/predict-water-pump-failure

Team "Hans and Franz", competing in the Driven Data challenge https://www.drivendata.org/competitions/7/page/23/

Primary LanguageJupyter Notebook

TEAM NOTE: PLEASE POST ANY USEFUL PLOT IMAGES ON SLACK BY 04/11

Pump It Up! Data Mining the Water Table

A DrivenData.org competition undertaken by Metis Data Science Fellows (Spring 2016, San Francisco).

Team Hans'nFranz gonna "pump... [the water] up!":


Web App Screenshot


Baseline Model 1 - M.V.P.

See "APPENDIX - Data Discovery Notes" for reasoning.

status_group ~ C(construction_decade) + C(quantity) + population +
    gps_height + C(basin) + C(district_codes) + C(scheme_management) +
    C(extraction_type_group) + C(water_quality) + C(quantity) +
    C(water_quality*source?) + C(extraction_type_group * waterpoint_type?) 

Exploratory Findings

Key Predictors

On an initial pass, and without an impute strategy for missing values (of which there are quite a few) we see the following relationships between numerics, discretes, and time type predictors that offer some clues as to their candidacy in the initial baseline model.

Numeric Predictors

There are 3 purely numeric predictors (not factoring in location variables). There are quite a few missing values amongst our numerics: Specifically,

Numeric Variable % Missing Values
*amount_tsh 70
*num_private 98.7
*population 36

We impute the population with the mean of its neighboring regions (subvillages, ward, lga, region_code). We see that population informs pump health slightly (or perhaps it's reverse causal): as population goes up (values get sparse beyond a 1000 so it's hard to tell) "non functional" and "functional needs repair" class distribution go up somewhat.

Population Distribution by Pump Health

  • Choosing not to investigate amount_tsh for right now. Too many missing values.
  • num_private has extremely sparse values; there is no description and it's difficult to impute without more domain knowledge. Choosing to exclude from his model.

Datetime Predictors

We're dealing with 2 potential predictors here: recorded_date and construction_year. Construction year seems to be a healthy predictor of pump health status.

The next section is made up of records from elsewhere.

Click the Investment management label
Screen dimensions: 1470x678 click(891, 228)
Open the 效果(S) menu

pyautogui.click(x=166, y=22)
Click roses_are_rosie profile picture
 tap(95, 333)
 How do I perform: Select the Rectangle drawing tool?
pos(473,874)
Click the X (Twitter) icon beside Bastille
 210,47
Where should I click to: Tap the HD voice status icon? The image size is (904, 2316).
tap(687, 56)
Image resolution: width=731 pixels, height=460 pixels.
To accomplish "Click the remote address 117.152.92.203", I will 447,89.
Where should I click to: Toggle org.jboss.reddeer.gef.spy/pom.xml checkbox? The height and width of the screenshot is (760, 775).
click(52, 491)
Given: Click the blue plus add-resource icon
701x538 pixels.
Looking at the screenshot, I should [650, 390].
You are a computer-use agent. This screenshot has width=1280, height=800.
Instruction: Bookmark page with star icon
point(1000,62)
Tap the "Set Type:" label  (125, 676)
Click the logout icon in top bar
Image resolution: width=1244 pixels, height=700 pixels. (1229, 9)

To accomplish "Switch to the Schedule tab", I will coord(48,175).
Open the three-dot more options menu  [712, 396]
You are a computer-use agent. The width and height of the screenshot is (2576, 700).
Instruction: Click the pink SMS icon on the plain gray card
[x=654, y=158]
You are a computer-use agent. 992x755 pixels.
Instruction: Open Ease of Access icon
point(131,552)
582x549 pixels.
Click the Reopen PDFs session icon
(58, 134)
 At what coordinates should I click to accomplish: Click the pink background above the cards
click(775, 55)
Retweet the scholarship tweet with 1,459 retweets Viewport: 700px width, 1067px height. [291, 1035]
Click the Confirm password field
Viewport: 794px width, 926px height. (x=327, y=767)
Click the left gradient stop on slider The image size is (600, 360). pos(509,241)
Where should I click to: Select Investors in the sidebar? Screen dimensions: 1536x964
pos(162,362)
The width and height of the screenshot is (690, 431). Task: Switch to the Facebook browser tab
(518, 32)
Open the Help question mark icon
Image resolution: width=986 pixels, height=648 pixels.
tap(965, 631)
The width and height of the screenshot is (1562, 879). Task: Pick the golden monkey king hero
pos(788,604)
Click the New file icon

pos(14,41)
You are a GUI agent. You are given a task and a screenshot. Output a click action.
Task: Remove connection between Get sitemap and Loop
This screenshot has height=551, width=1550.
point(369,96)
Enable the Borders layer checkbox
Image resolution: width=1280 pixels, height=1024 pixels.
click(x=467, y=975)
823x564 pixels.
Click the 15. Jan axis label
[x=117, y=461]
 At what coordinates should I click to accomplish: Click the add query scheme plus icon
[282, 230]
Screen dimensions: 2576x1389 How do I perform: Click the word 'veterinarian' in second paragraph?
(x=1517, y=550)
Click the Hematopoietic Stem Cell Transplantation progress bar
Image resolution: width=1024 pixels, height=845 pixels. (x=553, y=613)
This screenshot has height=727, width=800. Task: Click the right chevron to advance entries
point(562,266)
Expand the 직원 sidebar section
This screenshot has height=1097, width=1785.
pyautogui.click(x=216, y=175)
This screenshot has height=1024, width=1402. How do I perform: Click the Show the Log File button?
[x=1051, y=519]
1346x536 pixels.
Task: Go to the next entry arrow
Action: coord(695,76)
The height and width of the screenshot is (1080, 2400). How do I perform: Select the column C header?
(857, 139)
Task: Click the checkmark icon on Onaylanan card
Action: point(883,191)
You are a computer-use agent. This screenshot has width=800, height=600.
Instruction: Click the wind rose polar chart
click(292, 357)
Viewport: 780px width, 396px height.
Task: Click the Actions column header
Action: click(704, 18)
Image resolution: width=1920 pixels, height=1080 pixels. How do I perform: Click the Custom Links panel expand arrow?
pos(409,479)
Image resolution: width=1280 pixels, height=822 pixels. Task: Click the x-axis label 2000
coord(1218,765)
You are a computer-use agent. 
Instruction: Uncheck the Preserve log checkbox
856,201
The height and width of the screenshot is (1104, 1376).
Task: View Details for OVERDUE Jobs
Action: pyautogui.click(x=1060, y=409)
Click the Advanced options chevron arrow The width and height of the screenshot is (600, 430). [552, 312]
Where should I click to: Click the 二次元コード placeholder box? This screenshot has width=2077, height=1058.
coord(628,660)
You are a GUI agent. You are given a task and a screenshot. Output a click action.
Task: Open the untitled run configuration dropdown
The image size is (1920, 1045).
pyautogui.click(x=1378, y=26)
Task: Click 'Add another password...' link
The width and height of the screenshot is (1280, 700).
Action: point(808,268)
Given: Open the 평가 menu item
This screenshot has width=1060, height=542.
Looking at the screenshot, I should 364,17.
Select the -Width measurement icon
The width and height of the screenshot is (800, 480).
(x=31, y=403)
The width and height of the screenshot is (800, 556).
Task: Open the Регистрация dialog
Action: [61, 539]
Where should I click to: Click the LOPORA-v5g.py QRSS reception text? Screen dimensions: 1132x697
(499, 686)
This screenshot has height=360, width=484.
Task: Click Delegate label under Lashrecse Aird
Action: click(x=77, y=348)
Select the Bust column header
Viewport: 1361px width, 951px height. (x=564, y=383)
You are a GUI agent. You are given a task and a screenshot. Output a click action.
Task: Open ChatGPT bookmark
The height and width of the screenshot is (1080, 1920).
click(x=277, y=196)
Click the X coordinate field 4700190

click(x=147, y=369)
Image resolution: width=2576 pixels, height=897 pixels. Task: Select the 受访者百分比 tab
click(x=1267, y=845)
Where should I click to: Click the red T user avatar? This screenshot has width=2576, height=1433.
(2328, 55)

The graph below shows, not surprisingly, that older pumps breakdown a lot more than the newer ones. There is also the '0' group which grouped missing construction year. Pumps needing repair are more or less evenly spread out by age of pump. This facts suggest either that newer pumps breakdown less, or that maintenance is better lately, or both.

Construction Year Distribution by Pump Health

Location Based Predictors

gps_height has about 34.4 % readings equal to 0. It is unlikely that these are true readings since wells are very rarely at exactly sea level. We choose to apply the same impute strategy to gps_height as we did for population hoping that the mean gps_height in neighboring areas are pretty indicative of missing gps_height values.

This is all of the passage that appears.